The first part, ‘top of mind,’ seems like a plausibly useful way to make sure you don’t drop balls from your email or calendar.
It then ‘looks ahead’ and ‘suggests immediate next steps’ which I expect to be obnoxious and useless, and was in my quick experiment. I like that it links directly to the emails but doesn’t disrupt your usual process.
They say you can ‘steer Daily Brief with a quick thumbs up and down over time.’
Oh no. If this is to be any good you need to be able to give it instructions and explain why you find something useful or not useful, as you can with Pulse (which I still don’t bother using). Assume anything that uses thumbs up and down is AI slop.
If Google made this have better customization, and allowed you to sync it with various forms of Google alerts and other ways to monitor the wider world, they’d have something far more interesting.
Google I/O Day
What else did Google offer us?
Gemini Spark will be ‘a 24/7 personal AI agent to help you navigate everyday life’ using an Antigravity harness, and integrated with the rest of Google. Their example shown is adding things to Instacart.

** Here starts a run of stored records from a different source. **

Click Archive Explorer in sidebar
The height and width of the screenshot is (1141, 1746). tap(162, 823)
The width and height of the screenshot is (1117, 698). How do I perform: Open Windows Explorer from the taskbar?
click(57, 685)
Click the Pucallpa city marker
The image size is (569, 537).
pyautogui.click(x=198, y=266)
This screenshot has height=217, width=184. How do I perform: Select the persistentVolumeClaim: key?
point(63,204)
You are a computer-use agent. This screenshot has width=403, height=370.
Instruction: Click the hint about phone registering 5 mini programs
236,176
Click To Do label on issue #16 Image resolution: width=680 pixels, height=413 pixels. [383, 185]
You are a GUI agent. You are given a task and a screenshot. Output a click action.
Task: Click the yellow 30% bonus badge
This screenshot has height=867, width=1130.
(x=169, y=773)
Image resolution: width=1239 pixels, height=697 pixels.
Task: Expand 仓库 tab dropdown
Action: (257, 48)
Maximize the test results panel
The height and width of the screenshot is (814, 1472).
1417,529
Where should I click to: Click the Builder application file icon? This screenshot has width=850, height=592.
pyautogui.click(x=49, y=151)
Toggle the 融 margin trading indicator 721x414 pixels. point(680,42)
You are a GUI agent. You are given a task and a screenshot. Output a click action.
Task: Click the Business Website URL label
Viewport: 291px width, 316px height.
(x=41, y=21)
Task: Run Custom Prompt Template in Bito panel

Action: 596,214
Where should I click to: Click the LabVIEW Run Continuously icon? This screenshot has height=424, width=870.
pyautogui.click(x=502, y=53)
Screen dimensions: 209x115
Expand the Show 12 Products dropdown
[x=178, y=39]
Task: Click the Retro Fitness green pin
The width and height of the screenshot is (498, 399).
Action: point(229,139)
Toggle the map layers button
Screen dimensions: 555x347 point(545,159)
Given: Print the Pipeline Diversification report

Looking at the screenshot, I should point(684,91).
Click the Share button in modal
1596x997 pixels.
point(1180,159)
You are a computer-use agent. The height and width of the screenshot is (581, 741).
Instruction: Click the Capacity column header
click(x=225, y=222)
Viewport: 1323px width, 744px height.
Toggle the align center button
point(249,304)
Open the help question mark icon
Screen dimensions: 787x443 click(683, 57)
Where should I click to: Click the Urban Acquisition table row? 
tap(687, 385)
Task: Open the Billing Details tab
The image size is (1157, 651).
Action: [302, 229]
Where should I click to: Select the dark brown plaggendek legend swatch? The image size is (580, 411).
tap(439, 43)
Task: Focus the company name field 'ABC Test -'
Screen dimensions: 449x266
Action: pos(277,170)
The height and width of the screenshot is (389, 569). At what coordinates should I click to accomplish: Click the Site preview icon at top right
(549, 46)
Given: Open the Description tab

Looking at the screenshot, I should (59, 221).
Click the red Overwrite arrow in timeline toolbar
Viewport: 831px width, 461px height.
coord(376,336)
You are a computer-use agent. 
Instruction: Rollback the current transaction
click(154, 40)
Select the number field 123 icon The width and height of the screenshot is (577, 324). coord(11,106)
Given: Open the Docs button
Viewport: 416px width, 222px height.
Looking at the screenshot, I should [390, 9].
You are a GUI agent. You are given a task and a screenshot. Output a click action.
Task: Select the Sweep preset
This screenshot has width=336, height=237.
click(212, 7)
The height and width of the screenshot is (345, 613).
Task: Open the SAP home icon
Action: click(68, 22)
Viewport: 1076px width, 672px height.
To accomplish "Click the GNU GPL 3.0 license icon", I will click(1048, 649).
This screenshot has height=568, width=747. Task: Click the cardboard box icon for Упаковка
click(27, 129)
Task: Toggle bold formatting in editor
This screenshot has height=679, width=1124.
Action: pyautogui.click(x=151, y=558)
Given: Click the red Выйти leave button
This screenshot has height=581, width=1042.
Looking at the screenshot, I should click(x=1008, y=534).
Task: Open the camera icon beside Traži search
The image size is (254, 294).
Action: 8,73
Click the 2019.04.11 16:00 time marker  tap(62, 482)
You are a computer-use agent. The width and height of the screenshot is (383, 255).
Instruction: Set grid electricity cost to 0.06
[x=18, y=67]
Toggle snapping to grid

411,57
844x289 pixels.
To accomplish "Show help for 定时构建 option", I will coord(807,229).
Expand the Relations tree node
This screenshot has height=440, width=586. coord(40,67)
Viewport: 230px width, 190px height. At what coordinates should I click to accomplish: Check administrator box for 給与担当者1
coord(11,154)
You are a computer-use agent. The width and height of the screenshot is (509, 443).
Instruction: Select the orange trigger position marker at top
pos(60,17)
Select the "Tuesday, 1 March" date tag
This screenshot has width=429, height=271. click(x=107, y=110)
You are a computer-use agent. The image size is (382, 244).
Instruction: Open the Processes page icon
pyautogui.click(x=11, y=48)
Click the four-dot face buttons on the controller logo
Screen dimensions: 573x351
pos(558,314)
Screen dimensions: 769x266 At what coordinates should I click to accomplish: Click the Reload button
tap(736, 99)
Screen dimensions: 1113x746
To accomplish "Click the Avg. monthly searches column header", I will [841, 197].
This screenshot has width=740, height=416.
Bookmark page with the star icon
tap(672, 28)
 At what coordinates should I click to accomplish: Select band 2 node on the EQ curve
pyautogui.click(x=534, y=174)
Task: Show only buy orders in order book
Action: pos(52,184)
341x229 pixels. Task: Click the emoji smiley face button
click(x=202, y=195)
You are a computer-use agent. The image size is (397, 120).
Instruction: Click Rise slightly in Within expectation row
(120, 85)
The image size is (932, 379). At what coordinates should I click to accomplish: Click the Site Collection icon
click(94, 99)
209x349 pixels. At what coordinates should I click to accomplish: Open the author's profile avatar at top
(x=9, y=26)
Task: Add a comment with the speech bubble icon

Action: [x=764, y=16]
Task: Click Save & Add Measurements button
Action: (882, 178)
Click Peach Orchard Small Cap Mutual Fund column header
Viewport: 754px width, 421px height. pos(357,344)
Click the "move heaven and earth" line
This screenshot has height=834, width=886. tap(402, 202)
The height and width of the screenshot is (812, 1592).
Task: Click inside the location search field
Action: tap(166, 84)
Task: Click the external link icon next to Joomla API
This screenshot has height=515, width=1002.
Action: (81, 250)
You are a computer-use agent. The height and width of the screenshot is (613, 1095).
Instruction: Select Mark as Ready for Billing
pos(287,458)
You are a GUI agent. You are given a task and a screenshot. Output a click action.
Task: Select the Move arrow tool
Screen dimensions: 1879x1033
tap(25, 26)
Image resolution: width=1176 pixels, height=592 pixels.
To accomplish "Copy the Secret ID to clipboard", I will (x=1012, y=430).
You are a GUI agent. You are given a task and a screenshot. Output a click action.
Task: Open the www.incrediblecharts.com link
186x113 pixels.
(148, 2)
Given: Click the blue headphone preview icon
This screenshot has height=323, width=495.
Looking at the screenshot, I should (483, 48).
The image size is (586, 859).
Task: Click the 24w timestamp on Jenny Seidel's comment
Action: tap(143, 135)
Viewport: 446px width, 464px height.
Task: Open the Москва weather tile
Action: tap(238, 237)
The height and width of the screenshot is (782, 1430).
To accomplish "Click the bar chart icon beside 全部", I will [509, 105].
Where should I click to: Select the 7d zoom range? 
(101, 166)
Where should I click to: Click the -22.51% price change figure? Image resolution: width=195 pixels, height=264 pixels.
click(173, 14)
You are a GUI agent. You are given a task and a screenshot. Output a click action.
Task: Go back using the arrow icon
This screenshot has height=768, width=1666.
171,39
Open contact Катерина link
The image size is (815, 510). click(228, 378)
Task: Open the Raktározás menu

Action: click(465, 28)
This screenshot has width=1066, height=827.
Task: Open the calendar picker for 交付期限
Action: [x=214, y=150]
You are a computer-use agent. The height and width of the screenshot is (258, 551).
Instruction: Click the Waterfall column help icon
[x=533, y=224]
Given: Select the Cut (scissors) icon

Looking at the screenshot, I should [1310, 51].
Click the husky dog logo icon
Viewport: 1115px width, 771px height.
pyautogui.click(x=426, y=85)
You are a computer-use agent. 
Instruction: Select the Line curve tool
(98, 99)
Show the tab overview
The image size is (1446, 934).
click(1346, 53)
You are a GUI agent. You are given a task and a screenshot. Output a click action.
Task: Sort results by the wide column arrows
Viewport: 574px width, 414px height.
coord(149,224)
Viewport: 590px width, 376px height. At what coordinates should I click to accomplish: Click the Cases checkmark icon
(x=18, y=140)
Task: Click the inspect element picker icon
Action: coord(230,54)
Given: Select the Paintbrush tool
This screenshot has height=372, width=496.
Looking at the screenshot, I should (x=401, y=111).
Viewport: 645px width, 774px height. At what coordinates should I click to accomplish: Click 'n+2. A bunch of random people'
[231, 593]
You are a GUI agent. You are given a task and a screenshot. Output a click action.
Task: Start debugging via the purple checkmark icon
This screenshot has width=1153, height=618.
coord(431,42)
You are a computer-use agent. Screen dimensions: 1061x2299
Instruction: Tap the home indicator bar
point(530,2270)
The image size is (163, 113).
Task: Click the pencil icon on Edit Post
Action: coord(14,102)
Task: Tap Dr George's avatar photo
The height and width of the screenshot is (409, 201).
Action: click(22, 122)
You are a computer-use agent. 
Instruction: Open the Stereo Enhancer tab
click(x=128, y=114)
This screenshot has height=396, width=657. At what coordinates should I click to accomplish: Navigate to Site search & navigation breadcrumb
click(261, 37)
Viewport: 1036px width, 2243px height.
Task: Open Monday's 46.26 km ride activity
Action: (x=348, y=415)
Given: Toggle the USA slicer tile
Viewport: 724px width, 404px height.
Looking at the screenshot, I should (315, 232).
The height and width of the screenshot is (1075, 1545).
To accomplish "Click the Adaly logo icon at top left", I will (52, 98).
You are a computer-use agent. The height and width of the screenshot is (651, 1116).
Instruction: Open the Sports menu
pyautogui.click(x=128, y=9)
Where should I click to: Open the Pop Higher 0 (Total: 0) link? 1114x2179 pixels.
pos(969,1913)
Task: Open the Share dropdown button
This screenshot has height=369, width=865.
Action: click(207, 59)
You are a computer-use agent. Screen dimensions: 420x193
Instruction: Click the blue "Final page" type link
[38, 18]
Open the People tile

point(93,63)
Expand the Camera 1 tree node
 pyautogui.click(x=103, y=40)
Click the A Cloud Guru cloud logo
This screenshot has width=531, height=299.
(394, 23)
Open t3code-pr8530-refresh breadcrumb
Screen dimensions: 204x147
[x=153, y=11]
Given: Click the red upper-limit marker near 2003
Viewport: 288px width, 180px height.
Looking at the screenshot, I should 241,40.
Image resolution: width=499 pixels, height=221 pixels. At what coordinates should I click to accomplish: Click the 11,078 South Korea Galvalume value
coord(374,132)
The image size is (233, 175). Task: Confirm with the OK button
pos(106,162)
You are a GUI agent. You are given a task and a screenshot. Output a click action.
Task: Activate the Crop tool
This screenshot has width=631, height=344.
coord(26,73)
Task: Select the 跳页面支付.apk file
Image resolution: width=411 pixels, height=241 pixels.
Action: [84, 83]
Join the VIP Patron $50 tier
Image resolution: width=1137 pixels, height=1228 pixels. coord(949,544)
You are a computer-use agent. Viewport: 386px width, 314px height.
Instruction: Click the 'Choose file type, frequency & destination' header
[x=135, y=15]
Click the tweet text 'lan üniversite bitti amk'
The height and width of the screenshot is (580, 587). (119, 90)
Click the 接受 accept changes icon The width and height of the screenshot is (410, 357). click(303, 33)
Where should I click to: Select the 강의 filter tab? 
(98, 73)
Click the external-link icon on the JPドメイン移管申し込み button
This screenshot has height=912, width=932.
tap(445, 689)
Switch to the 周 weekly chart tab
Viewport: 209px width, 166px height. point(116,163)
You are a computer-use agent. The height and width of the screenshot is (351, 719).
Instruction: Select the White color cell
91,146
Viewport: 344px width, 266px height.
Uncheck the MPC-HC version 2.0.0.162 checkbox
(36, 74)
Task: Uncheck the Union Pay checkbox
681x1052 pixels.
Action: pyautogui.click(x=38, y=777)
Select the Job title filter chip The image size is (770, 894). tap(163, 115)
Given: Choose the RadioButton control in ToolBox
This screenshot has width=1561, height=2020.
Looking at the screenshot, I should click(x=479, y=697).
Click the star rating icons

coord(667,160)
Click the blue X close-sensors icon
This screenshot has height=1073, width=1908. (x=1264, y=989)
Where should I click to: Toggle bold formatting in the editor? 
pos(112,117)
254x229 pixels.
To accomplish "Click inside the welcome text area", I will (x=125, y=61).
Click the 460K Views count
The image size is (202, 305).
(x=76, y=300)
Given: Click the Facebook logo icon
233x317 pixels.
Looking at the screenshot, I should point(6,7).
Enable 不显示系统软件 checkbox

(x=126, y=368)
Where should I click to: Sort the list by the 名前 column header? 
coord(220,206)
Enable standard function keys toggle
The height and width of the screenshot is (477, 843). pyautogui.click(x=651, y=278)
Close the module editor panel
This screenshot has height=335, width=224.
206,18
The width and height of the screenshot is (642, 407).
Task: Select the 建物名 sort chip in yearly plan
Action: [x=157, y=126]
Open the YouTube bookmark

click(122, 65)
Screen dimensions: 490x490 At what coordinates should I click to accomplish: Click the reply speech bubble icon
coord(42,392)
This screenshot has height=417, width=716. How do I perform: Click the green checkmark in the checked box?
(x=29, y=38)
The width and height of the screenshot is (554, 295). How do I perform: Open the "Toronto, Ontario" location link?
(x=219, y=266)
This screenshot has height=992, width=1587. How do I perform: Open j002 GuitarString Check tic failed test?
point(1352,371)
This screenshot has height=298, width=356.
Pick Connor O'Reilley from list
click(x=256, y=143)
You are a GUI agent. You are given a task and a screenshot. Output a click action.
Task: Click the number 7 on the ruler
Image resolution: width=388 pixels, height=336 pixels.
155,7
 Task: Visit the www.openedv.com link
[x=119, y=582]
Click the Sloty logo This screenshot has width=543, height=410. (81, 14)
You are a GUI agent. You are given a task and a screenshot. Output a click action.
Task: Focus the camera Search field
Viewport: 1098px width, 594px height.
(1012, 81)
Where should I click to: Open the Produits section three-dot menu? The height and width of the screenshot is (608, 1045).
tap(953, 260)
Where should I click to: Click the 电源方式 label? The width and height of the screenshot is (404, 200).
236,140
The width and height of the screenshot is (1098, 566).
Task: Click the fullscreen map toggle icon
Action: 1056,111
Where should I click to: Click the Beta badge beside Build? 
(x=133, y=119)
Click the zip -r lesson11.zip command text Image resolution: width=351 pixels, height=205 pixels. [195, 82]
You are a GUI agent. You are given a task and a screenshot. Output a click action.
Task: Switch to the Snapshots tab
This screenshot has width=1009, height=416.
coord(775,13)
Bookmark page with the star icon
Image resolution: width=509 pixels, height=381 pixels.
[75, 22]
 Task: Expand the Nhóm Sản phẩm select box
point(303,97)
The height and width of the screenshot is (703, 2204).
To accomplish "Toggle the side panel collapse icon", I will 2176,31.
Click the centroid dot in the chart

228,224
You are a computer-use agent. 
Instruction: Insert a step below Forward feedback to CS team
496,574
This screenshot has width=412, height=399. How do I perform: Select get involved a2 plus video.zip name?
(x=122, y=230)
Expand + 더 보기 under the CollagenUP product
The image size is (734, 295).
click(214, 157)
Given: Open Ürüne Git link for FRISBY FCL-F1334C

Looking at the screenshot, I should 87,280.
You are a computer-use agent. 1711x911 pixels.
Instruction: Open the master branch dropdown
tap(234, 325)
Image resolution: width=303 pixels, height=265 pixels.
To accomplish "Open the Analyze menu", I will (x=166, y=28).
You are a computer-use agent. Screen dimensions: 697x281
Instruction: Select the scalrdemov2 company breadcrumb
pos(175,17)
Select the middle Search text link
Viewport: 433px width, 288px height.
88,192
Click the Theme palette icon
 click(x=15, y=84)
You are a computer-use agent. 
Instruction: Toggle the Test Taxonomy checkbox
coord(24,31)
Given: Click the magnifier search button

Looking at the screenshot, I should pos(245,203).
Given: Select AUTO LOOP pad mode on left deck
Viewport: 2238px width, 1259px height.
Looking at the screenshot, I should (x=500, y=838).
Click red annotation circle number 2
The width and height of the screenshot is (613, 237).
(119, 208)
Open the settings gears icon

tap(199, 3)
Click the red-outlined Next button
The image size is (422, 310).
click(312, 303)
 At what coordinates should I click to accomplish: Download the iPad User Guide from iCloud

It looks like they’re going to do things one app at a time via MCP connectors, and have a decent set of opening choices planned for the coming weeks?
Spark is coming to Ultra subscribers next week.
There is finally a Gemini app for macOS.
Neural Expressive is ‘a new design language for the AI era.’
I think that means Gemini now can switch easily between voice and text modes, and can use animations, ‘vibrant colors,’ new typography and for some reason haptic feedback. They think we don’t want text, we want some multimedia presentation.
Gemini Omni makes it easier to generate and edit videos within chat.
You can more easily ask longform questions of YouTube videos
Dean Ball was impressed by the mundane utility on offer, to the point of considering getting an Android phone. If you do get an Android for this reason, I recommend a Pixel, since they can get more and better Google AI features faster, and also I have one and it’s an excellent phone.